BEGIN

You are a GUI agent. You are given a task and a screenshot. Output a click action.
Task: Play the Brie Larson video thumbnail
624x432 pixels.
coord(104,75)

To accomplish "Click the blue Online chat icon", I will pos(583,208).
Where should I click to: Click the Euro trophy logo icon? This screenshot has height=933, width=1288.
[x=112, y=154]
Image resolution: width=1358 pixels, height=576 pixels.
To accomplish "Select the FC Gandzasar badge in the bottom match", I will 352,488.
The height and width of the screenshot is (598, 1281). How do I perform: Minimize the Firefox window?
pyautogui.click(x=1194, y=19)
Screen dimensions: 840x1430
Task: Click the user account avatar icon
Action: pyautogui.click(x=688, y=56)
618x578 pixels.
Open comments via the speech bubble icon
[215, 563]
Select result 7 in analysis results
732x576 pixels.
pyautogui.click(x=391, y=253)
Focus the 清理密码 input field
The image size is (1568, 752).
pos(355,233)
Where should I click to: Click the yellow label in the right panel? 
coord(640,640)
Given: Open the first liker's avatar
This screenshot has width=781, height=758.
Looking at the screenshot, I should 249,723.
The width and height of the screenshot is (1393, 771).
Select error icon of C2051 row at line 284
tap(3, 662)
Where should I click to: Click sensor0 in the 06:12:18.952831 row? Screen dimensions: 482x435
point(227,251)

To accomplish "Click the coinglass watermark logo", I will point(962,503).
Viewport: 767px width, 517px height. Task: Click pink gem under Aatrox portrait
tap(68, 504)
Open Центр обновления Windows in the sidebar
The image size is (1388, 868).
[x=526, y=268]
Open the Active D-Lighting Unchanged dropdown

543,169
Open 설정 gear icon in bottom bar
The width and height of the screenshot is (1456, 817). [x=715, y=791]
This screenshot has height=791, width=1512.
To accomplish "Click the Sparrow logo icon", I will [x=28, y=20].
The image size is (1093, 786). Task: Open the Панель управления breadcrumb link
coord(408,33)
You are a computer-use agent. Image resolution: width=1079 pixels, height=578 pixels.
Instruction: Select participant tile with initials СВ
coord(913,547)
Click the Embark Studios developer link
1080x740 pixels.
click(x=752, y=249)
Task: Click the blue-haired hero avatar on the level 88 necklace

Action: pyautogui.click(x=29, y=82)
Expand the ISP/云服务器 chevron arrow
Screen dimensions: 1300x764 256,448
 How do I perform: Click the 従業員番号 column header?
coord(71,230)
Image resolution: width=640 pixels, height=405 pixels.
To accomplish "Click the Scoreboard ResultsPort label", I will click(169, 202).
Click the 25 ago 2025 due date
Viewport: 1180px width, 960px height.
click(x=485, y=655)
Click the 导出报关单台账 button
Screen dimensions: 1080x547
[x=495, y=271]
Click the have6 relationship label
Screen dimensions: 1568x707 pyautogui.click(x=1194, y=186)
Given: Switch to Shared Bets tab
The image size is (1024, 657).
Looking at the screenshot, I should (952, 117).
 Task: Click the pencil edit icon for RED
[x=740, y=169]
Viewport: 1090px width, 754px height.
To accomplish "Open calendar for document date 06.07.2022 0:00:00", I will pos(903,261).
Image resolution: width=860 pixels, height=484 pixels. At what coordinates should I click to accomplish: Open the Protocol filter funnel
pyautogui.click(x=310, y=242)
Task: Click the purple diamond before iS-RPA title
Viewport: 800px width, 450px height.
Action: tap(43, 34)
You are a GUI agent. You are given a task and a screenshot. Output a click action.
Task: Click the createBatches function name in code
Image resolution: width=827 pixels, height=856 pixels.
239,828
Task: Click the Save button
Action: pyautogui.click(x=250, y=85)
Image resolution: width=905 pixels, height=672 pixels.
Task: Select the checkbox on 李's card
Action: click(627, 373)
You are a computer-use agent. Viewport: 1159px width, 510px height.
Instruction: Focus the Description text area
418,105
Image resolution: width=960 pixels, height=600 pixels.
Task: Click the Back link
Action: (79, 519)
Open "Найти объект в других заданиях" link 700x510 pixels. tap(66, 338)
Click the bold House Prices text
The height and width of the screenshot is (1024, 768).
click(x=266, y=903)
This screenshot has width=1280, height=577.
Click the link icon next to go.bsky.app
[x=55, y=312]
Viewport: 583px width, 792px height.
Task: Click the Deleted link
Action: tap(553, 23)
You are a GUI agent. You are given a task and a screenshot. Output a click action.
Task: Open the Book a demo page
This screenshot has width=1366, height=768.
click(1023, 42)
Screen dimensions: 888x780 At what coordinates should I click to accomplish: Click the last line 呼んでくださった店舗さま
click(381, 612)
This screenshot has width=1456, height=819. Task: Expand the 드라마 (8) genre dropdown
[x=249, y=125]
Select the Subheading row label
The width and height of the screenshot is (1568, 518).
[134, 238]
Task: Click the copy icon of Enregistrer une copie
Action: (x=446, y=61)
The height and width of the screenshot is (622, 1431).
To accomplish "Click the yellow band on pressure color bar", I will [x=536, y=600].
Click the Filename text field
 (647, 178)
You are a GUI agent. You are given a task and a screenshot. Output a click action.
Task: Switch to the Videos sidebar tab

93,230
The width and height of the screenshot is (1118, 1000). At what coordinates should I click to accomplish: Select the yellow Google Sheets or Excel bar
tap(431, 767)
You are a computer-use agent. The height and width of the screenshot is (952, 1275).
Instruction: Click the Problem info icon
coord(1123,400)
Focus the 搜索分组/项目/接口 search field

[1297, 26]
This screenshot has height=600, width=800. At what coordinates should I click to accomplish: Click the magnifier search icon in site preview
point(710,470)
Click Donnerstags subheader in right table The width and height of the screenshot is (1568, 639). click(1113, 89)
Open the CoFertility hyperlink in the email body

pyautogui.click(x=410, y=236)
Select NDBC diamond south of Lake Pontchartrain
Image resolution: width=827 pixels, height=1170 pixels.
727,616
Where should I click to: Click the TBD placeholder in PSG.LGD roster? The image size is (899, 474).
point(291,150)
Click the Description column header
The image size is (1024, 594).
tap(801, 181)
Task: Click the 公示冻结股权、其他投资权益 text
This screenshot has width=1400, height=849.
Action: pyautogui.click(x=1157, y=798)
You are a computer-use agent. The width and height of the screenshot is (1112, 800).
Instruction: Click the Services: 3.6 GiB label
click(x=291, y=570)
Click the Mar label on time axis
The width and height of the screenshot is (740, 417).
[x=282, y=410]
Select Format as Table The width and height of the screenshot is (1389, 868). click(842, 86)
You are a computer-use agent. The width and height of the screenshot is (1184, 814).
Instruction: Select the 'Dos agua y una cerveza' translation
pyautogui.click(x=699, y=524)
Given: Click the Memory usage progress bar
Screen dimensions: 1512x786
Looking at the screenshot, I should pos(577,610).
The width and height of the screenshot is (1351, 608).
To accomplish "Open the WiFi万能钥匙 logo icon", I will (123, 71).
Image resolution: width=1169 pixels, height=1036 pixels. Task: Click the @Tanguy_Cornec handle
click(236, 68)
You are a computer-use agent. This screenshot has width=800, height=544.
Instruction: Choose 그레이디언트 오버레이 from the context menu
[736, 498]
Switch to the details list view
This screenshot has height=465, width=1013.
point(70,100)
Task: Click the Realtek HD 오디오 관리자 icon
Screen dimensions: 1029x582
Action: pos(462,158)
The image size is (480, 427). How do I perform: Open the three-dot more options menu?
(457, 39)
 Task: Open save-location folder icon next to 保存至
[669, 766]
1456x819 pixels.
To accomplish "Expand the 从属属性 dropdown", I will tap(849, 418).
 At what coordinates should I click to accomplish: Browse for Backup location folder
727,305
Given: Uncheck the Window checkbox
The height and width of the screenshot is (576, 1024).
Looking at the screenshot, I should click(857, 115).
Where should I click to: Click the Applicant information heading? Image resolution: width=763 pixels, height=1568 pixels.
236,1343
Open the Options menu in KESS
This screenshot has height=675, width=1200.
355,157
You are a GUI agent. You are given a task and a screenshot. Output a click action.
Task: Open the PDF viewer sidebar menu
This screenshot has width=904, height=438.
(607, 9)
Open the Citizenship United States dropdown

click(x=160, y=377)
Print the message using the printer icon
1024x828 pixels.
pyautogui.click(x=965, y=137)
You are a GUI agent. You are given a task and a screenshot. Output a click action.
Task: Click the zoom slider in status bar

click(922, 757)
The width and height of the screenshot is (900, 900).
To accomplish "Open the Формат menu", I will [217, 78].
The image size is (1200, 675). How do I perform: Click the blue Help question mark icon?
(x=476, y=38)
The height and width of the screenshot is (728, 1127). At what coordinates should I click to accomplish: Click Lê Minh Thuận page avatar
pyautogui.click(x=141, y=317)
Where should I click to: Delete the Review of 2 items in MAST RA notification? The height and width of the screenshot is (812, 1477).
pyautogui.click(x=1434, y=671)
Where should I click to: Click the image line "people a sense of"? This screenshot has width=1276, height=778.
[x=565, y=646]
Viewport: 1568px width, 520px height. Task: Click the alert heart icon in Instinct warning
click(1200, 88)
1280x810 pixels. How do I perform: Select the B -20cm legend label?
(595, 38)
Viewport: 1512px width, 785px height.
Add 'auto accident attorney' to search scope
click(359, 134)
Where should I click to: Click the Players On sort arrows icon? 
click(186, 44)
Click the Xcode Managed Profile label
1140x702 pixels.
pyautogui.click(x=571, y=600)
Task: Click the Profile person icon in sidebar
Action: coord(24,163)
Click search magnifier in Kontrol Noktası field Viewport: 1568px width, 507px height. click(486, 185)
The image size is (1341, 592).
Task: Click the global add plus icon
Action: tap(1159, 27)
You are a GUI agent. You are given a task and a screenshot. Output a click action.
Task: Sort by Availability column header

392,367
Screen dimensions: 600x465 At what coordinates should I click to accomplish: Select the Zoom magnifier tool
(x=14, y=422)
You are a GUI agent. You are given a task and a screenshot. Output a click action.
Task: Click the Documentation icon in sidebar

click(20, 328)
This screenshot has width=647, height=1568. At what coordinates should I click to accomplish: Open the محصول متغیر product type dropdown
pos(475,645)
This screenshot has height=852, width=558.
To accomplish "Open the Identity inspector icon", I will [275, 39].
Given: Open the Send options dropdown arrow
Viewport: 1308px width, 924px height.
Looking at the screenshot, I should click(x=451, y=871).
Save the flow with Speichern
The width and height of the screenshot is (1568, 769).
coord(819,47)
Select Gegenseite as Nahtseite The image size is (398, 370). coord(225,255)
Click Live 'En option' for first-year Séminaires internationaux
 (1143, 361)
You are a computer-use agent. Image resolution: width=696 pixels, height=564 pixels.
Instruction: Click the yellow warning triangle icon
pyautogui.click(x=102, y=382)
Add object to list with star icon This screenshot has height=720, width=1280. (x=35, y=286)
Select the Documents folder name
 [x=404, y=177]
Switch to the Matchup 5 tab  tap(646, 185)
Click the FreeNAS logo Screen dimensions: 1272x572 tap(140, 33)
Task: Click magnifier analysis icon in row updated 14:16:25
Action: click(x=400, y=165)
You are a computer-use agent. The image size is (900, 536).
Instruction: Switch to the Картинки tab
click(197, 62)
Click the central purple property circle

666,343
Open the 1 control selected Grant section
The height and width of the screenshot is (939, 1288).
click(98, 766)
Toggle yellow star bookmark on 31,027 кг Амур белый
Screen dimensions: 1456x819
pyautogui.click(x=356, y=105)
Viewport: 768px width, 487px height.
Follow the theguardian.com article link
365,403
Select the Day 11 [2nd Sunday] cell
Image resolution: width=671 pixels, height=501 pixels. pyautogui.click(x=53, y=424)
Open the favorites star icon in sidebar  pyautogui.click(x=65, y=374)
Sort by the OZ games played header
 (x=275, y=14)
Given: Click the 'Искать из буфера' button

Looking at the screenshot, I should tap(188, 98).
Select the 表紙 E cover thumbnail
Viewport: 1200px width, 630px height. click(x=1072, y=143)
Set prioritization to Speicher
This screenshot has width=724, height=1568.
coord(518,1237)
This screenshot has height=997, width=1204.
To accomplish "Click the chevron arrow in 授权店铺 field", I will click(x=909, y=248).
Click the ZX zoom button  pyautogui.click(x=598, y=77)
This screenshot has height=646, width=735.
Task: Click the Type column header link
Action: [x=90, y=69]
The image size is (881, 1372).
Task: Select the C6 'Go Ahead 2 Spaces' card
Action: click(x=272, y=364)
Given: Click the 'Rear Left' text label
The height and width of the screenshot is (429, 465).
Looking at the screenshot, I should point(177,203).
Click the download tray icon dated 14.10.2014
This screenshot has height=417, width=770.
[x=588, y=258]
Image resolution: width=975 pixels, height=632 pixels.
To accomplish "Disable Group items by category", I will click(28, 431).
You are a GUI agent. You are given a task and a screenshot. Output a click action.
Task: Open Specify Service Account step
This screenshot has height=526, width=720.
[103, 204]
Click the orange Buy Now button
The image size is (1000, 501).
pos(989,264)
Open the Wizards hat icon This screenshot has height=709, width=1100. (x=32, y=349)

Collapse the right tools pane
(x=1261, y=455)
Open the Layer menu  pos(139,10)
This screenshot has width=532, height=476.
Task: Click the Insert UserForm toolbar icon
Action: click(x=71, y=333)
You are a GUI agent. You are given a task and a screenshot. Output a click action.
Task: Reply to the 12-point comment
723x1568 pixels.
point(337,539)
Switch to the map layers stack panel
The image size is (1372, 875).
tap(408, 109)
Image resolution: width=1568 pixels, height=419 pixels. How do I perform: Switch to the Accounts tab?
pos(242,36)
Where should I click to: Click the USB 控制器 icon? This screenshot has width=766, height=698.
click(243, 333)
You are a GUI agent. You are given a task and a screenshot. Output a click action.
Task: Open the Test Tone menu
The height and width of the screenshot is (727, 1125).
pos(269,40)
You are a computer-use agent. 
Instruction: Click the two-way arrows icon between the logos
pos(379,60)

END

All lines from the opening of the material through the line that contains "Given: Open the first liker's avatar" are to be printed exactly, with no others.

You are a GUI agent. You are given a task and a screenshot. Output a click action.
Task: Play the Brie Larson video thumbnail
624x432 pixels.
coord(104,75)

To accomplish "Click the blue Online chat icon", I will pos(583,208).
Where should I click to: Click the Euro trophy logo icon? This screenshot has height=933, width=1288.
[x=112, y=154]
Image resolution: width=1358 pixels, height=576 pixels.
To accomplish "Select the FC Gandzasar badge in the bottom match", I will 352,488.
The height and width of the screenshot is (598, 1281). How do I perform: Minimize the Firefox window?
pyautogui.click(x=1194, y=19)
Screen dimensions: 840x1430
Task: Click the user account avatar icon
Action: pyautogui.click(x=688, y=56)
618x578 pixels.
Open comments via the speech bubble icon
[215, 563]
Select result 7 in analysis results
732x576 pixels.
pyautogui.click(x=391, y=253)
Focus the 清理密码 input field
The image size is (1568, 752).
pos(355,233)
Where should I click to: Click the yellow label in the right panel? 
coord(640,640)
Given: Open the first liker's avatar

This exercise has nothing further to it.